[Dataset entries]
════════════════════
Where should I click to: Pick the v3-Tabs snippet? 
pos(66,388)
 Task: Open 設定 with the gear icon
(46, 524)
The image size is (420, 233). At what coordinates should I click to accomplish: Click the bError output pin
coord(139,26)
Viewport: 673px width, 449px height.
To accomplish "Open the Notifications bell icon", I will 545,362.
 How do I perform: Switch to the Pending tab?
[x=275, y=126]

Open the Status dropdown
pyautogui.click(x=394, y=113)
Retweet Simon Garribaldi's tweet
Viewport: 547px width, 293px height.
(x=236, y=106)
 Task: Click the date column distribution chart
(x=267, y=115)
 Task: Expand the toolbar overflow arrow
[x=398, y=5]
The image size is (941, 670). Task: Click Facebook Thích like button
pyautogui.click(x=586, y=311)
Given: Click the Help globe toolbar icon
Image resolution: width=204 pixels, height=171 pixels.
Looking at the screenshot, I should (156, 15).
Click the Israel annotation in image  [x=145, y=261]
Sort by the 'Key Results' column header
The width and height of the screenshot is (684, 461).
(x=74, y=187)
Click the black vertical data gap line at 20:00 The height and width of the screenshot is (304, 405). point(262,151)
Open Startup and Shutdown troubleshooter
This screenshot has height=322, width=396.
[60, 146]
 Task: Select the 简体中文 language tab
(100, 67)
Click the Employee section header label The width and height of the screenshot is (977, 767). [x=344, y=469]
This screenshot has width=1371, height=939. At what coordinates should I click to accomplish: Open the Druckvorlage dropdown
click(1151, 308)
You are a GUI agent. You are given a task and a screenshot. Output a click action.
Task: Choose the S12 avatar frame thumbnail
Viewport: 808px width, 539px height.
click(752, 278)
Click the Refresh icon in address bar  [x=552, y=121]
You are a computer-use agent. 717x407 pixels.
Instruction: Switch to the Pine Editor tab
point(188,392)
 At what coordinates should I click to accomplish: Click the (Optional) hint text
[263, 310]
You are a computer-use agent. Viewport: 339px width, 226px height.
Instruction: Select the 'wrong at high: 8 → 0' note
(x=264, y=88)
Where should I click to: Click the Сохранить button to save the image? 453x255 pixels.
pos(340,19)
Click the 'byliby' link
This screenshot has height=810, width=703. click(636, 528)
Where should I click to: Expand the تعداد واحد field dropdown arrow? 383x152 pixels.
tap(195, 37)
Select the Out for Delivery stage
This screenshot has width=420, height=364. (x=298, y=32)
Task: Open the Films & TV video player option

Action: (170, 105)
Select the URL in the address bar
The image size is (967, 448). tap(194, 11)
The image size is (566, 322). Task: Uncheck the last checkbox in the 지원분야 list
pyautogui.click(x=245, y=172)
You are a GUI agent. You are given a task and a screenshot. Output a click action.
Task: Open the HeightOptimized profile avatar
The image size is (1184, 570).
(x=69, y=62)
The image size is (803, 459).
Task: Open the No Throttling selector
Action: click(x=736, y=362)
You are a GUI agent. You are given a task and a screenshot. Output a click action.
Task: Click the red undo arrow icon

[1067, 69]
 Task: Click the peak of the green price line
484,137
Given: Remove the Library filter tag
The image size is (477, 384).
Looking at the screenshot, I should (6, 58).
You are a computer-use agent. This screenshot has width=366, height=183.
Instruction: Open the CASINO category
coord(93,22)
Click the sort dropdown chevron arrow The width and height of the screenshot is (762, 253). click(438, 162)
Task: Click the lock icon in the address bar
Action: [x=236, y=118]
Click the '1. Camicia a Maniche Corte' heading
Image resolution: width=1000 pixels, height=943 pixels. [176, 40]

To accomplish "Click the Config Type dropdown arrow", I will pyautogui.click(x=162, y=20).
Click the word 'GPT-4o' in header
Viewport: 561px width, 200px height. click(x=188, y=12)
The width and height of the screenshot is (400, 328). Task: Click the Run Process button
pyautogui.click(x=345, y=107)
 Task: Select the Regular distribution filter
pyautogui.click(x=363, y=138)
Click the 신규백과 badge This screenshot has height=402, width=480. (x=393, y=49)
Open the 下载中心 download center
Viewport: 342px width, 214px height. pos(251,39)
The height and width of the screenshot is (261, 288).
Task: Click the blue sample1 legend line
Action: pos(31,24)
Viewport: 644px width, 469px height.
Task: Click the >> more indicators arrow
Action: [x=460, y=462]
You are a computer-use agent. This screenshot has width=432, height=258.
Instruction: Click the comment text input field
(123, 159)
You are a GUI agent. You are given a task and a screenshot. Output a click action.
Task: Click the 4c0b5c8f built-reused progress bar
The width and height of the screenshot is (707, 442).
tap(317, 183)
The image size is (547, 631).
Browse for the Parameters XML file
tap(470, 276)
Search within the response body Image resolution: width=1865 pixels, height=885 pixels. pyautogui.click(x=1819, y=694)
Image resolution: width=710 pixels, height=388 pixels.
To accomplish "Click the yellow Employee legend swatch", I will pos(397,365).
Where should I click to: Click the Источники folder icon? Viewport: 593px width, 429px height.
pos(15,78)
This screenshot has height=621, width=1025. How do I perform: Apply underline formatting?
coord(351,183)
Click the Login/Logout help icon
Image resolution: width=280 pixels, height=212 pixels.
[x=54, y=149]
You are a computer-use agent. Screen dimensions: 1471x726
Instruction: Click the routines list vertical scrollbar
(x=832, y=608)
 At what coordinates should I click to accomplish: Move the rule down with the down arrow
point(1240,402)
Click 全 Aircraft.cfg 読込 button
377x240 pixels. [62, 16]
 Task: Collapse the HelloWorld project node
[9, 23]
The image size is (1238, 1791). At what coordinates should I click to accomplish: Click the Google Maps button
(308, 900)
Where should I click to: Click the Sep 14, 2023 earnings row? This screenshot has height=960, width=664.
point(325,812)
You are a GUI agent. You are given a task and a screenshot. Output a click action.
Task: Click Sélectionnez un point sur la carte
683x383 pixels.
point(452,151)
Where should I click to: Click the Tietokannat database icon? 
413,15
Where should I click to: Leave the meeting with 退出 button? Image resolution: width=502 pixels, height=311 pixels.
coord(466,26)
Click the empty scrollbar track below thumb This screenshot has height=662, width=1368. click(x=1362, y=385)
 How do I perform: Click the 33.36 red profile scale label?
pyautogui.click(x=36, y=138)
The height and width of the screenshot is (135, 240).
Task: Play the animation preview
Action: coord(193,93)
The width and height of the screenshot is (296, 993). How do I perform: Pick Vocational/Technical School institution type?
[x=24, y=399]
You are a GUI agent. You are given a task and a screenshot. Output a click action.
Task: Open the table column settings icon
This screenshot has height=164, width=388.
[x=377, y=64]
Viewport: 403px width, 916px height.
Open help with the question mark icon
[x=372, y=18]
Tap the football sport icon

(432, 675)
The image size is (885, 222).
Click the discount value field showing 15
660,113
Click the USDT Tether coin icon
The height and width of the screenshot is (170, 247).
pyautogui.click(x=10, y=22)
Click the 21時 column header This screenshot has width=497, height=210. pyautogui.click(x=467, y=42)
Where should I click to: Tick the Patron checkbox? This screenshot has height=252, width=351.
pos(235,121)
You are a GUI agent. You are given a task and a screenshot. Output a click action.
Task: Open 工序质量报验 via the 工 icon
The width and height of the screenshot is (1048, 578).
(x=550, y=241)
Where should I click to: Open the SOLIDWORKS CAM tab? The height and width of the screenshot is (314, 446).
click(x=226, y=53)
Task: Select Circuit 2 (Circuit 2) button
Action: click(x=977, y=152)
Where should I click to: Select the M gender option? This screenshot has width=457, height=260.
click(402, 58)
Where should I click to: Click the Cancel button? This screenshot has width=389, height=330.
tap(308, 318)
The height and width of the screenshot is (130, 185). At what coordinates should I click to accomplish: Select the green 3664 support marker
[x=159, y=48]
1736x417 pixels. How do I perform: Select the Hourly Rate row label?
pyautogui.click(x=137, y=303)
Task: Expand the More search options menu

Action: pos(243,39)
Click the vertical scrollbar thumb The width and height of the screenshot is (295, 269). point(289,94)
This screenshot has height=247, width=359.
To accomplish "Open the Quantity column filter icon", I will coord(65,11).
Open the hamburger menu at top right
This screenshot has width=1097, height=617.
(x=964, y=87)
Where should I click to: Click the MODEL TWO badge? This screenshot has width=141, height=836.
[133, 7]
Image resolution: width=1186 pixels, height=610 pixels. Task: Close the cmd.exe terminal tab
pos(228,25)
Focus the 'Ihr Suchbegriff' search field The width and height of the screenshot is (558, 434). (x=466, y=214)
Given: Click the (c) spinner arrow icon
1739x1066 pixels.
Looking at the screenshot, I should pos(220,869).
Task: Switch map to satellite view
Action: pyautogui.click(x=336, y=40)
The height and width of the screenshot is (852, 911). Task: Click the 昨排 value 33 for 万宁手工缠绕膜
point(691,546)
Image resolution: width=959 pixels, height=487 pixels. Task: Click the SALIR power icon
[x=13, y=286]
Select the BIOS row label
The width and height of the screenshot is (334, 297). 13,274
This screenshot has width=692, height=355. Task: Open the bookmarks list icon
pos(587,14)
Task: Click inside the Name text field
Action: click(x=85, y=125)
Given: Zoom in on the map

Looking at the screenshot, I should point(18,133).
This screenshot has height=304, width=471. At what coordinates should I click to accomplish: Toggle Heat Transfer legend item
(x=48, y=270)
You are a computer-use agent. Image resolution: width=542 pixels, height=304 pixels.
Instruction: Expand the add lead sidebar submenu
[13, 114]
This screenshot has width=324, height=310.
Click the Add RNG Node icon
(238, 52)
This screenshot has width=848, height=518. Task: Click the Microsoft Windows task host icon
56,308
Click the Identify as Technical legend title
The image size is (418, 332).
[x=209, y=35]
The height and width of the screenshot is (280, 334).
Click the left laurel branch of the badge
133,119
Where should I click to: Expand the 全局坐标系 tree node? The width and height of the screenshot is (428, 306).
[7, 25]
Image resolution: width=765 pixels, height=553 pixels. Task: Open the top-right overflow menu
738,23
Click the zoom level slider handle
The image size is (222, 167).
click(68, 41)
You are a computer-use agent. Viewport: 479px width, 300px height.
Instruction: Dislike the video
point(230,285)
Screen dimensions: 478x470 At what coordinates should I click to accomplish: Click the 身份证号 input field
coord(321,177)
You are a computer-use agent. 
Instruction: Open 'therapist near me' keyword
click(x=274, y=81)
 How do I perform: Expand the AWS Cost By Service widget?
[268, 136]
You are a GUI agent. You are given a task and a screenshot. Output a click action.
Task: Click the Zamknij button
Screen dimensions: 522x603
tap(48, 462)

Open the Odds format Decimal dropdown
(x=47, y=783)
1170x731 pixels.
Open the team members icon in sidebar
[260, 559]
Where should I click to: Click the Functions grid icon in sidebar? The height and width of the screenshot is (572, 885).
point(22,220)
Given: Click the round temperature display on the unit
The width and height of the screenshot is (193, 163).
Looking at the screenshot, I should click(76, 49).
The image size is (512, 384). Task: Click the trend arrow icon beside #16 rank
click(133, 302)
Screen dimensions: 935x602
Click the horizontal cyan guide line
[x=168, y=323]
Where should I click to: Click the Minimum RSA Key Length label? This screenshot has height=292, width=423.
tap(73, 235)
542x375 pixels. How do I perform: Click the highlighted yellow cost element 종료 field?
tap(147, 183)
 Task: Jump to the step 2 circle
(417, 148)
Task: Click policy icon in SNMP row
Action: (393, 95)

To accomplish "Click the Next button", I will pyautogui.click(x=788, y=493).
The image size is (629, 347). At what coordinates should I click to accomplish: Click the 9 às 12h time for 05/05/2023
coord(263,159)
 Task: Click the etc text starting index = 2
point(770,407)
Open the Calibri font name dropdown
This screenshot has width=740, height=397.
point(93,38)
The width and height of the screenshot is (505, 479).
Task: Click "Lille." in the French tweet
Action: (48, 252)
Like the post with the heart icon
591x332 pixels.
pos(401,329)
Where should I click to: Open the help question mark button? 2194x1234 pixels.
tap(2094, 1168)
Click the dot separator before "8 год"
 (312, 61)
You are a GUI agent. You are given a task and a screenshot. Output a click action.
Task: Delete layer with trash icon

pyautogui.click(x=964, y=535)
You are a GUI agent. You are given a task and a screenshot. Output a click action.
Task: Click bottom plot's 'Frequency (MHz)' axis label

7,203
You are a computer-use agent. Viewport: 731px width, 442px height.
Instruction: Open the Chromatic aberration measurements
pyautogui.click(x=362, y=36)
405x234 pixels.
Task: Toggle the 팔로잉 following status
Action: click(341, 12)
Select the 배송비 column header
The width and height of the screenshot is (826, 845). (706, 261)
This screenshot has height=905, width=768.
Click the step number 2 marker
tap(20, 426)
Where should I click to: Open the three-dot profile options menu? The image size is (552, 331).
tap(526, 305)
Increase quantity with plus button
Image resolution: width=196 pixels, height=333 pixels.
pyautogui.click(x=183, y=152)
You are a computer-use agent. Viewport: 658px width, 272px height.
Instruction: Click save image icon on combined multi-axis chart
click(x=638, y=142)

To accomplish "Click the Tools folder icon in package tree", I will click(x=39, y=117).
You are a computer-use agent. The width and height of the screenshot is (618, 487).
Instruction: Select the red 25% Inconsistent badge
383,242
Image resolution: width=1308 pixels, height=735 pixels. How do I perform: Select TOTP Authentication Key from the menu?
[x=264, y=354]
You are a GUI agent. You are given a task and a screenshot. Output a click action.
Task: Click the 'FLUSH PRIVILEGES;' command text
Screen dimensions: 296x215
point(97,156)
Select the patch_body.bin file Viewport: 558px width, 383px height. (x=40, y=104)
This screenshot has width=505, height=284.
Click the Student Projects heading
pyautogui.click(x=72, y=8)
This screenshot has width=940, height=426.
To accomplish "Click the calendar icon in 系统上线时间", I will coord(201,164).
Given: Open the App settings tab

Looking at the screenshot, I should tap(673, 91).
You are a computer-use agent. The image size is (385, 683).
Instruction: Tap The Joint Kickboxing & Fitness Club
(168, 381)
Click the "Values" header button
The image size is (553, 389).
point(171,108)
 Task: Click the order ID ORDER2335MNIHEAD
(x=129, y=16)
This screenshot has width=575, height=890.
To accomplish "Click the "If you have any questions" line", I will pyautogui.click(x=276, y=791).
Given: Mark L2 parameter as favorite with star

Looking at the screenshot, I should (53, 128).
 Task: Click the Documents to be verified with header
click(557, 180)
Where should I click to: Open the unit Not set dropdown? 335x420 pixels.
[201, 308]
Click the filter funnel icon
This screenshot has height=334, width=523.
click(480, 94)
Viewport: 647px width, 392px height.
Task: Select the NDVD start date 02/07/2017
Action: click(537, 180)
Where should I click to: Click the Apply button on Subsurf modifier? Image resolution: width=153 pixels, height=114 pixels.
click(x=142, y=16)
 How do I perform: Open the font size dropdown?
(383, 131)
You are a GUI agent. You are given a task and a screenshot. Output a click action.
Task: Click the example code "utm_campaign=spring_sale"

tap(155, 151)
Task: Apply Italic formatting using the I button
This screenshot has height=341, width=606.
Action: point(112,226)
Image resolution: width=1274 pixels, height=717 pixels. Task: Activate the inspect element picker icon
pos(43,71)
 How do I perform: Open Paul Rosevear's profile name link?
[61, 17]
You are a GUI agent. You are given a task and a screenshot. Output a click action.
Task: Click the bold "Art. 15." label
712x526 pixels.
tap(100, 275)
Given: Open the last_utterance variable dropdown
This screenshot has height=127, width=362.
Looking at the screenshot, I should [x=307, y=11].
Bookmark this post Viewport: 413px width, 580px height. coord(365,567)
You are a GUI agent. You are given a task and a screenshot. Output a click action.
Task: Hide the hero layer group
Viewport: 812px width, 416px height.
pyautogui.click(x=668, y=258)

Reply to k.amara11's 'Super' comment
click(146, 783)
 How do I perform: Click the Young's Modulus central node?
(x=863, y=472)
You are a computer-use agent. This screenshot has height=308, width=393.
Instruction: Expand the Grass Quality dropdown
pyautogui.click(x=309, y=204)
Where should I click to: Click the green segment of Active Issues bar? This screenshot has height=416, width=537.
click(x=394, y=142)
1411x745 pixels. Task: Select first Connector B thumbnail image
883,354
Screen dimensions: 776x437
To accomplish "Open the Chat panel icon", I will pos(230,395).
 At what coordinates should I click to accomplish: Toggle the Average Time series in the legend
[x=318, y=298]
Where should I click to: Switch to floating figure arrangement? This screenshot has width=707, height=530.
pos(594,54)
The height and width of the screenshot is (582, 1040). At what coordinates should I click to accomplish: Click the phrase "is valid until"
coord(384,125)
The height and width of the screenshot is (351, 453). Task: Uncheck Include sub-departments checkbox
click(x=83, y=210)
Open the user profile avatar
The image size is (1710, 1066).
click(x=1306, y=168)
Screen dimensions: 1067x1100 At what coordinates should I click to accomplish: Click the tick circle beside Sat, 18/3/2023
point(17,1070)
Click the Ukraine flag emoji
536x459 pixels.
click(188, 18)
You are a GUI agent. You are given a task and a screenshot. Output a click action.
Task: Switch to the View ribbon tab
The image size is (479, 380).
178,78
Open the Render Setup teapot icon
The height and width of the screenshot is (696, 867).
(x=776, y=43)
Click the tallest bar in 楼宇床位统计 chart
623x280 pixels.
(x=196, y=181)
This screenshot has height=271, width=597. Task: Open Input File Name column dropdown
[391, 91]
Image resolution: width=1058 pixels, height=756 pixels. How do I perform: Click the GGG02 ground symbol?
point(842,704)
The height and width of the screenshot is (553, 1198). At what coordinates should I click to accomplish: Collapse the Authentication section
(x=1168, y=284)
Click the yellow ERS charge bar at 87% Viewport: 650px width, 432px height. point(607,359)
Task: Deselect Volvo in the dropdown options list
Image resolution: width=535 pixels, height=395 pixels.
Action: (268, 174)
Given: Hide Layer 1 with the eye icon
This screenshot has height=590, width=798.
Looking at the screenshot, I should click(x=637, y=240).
════════════════════
▶ [Work item] For the word "Employee", go through the records and show each line that carries it.

▶ [Result]
Click the Employee section header label The width and height of the screenshot is (977, 767). [x=344, y=469]
To accomplish "Click the yellow Employee legend swatch", I will pos(397,365).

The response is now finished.